Excerpted text Start Marker

# How long did it take him?



## -Chelsey- (Jun 16, 2008)

I'm not sure if there's another thread like this or not.

I was reading in Cosmopolitan magazine that they did a study that said on average it takes a man 3 years, 6 months and 20 days to propose.

If this is true I should be expecting a ring around January 24, 2009 lol

How long did it take your S/O to propose?


----------



## Dragonfly (Jun 16, 2008)

He and I dated 3 months and he half assed proposed.And I half assed answered. About a month later, he and I started looking for an engagement ring. He finally got down on one knee about a month later.

So five month I would say.


----------



## kdmakeuparts (Jun 16, 2008)

I don't know exactly when it was but I would say really close to the 3 1/2 year mark.


----------



## Adrienne (Jun 16, 2008)

We we're at out 6 months.


----------



## Andi (Jun 16, 2008)

We had been seeing each other for a year, but were only officially together for like 9 months. But it was very clear that this is different from any relationship either one of us had had before.

After he left Austria, we were on the phone and kinda agreed to get engaged when I go see him in the US. He did propose on one knee. The ring came a few days later, we picked it out together.

Excerpted text End Marker
Extracted entries Start Marker

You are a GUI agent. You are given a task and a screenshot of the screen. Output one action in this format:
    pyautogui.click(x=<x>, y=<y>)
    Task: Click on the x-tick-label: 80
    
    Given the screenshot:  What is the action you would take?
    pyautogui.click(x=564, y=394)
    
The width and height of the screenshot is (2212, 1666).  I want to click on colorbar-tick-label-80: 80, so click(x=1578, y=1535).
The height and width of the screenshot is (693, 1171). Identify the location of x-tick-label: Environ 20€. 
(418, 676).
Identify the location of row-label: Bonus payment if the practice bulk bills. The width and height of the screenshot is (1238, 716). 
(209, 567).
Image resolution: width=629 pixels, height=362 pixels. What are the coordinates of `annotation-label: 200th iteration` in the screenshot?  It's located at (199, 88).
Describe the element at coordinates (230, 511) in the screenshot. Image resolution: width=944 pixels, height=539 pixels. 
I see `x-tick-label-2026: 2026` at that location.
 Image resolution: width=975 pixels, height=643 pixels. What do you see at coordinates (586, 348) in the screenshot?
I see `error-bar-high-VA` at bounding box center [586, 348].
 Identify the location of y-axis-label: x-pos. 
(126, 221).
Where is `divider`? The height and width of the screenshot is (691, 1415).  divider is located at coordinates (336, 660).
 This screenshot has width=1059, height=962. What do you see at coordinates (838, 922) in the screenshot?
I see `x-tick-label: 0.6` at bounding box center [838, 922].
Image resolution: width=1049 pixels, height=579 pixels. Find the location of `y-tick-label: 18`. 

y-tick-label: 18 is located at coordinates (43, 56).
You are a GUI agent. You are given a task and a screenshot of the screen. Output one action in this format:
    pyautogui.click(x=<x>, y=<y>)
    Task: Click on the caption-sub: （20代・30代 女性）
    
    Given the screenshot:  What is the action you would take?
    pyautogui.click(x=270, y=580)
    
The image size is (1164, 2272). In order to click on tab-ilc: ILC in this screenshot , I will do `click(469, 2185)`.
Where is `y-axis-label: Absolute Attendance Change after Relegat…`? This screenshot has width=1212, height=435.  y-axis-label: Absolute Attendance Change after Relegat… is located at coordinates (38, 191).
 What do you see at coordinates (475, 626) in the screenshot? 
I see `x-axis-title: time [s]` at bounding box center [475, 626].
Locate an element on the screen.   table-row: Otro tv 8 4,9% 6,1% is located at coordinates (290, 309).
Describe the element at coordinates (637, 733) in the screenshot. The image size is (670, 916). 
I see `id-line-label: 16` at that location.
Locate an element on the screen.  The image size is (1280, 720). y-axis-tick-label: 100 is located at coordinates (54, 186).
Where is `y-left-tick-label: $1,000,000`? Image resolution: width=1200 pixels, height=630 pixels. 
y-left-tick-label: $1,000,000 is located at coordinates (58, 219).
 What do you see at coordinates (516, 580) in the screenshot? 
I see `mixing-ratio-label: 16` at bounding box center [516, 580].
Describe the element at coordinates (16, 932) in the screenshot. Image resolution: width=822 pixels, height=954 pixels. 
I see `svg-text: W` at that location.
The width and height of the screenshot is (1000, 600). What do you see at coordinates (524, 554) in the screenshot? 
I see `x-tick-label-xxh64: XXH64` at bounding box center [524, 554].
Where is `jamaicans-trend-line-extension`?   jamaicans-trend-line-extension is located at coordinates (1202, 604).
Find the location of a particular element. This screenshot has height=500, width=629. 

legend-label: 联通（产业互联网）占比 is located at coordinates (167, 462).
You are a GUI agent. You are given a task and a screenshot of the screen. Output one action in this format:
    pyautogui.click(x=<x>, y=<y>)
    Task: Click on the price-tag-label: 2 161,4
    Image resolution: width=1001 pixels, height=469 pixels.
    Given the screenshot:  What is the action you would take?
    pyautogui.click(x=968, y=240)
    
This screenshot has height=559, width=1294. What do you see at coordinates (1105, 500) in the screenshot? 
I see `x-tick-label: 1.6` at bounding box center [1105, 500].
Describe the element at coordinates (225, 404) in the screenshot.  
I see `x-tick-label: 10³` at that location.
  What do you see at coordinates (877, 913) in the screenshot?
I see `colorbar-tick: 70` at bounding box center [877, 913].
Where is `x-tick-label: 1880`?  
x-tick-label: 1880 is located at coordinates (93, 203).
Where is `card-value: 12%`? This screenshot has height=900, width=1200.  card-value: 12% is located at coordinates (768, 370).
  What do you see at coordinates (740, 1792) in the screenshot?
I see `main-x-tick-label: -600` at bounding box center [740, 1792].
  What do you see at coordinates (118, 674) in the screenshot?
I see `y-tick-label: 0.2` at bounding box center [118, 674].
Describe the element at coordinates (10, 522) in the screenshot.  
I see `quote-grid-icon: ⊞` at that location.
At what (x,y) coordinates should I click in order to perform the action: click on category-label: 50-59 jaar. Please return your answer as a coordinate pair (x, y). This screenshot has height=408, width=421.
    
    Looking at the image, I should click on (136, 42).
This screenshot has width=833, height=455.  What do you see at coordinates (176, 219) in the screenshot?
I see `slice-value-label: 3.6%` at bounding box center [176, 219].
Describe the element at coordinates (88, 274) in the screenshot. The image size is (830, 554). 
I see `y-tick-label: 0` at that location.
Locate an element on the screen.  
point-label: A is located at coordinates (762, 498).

Extracted entries End Marker

* Task to complete
Please retype the proposal thread word for word, beginning at the words "We had been" and stopping after "it out together.".

* Solved problem
We had been seeing each other for a year, but were only officially together for like 9 months. But it was very clear that this is different from any relationship either one of us had had before.

After he left Austria, we were on the phone and kinda agreed to get engaged when I go see him in the US. He did propose on one knee. The ring came a few days later, we picked it out together.